[Start of section]
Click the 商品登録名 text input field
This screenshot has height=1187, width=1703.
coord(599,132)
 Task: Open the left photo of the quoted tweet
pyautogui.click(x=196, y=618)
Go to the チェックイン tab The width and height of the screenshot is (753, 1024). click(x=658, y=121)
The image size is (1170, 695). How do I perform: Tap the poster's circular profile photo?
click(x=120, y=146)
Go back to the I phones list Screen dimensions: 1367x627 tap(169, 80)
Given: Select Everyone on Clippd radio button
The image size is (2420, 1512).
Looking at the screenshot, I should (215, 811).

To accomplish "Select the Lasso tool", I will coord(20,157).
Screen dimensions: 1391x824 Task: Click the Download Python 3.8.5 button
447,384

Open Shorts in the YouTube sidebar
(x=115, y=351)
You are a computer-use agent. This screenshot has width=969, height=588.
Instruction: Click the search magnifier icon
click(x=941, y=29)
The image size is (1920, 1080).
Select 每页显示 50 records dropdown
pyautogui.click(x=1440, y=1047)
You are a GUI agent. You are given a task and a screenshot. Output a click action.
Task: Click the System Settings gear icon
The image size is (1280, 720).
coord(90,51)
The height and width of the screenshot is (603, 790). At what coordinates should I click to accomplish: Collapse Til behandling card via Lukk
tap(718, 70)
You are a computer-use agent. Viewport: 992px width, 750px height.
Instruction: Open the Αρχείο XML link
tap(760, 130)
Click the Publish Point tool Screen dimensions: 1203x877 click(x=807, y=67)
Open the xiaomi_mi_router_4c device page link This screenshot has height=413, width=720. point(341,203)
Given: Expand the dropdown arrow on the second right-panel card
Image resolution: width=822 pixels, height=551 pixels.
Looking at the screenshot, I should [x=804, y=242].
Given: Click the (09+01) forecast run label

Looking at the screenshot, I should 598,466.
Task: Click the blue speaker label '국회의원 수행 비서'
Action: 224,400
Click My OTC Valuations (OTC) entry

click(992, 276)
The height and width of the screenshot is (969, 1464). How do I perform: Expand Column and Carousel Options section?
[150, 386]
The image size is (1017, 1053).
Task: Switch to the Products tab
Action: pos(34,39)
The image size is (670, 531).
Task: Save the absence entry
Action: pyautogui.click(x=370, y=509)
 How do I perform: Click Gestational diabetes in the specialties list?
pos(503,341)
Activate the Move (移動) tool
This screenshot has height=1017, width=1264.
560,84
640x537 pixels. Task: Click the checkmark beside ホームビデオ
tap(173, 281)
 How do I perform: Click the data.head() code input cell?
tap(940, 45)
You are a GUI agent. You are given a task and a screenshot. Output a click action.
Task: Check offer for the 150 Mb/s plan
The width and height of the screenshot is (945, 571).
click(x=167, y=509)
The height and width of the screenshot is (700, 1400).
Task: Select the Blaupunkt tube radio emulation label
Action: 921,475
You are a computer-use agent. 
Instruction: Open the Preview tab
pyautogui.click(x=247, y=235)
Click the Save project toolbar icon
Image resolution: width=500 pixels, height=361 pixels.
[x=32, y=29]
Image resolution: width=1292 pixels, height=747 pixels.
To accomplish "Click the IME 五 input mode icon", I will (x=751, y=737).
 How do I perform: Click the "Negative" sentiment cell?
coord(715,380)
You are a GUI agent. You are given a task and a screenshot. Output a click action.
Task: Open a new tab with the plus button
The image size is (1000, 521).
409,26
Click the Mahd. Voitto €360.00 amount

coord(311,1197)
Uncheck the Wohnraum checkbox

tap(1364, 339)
[End of section]
- WORK TASK: Retype all of the material, keeping each line exact.

- SOLUTION FOR THIS PROBLEM:
Click the 商品登録名 text input field
This screenshot has height=1187, width=1703.
coord(599,132)
 Task: Open the left photo of the quoted tweet
pyautogui.click(x=196, y=618)
Go to the チェックイン tab The width and height of the screenshot is (753, 1024). click(x=658, y=121)
The image size is (1170, 695). How do I perform: Tap the poster's circular profile photo?
click(x=120, y=146)
Go back to the I phones list Screen dimensions: 1367x627 tap(169, 80)
Given: Select Everyone on Clippd radio button
The image size is (2420, 1512).
Looking at the screenshot, I should (215, 811).

To accomplish "Select the Lasso tool", I will coord(20,157).
Screen dimensions: 1391x824 Task: Click the Download Python 3.8.5 button
447,384

Open Shorts in the YouTube sidebar
(x=115, y=351)
You are a computer-use agent. This screenshot has width=969, height=588.
Instruction: Click the search magnifier icon
click(x=941, y=29)
The image size is (1920, 1080).
Select 每页显示 50 records dropdown
pyautogui.click(x=1440, y=1047)
You are a GUI agent. You are given a task and a screenshot. Output a click action.
Task: Click the System Settings gear icon
The image size is (1280, 720).
coord(90,51)
The height and width of the screenshot is (603, 790). At what coordinates should I click to accomplish: Collapse Til behandling card via Lukk
tap(718, 70)
You are a computer-use agent. Viewport: 992px width, 750px height.
Instruction: Open the Αρχείο XML link
tap(760, 130)
Click the Publish Point tool Screen dimensions: 1203x877 click(x=807, y=67)
Open the xiaomi_mi_router_4c device page link This screenshot has height=413, width=720. point(341,203)
Given: Expand the dropdown arrow on the second right-panel card
Image resolution: width=822 pixels, height=551 pixels.
Looking at the screenshot, I should [x=804, y=242].
Given: Click the (09+01) forecast run label

Looking at the screenshot, I should 598,466.
Task: Click the blue speaker label '국회의원 수행 비서'
Action: 224,400
Click My OTC Valuations (OTC) entry

click(992, 276)
The height and width of the screenshot is (969, 1464). How do I perform: Expand Column and Carousel Options section?
[150, 386]
The image size is (1017, 1053).
Task: Switch to the Products tab
Action: pos(34,39)
The image size is (670, 531).
Task: Save the absence entry
Action: pyautogui.click(x=370, y=509)
 How do I perform: Click Gestational diabetes in the specialties list?
pos(503,341)
Activate the Move (移動) tool
This screenshot has height=1017, width=1264.
560,84
640x537 pixels. Task: Click the checkmark beside ホームビデオ
tap(173, 281)
 How do I perform: Click the data.head() code input cell?
tap(940, 45)
You are a GUI agent. You are given a task and a screenshot. Output a click action.
Task: Check offer for the 150 Mb/s plan
The width and height of the screenshot is (945, 571).
click(x=167, y=509)
The height and width of the screenshot is (700, 1400).
Task: Select the Blaupunkt tube radio emulation label
Action: 921,475
You are a computer-use agent. 
Instruction: Open the Preview tab
pyautogui.click(x=247, y=235)
Click the Save project toolbar icon
Image resolution: width=500 pixels, height=361 pixels.
[x=32, y=29]
Image resolution: width=1292 pixels, height=747 pixels.
To accomplish "Click the IME 五 input mode icon", I will (x=751, y=737).
 How do I perform: Click the "Negative" sentiment cell?
coord(715,380)
You are a GUI agent. You are given a task and a screenshot. Output a click action.
Task: Open a new tab with the plus button
The image size is (1000, 521).
409,26
Click the Mahd. Voitto €360.00 amount

coord(311,1197)
Uncheck the Wohnraum checkbox

tap(1364, 339)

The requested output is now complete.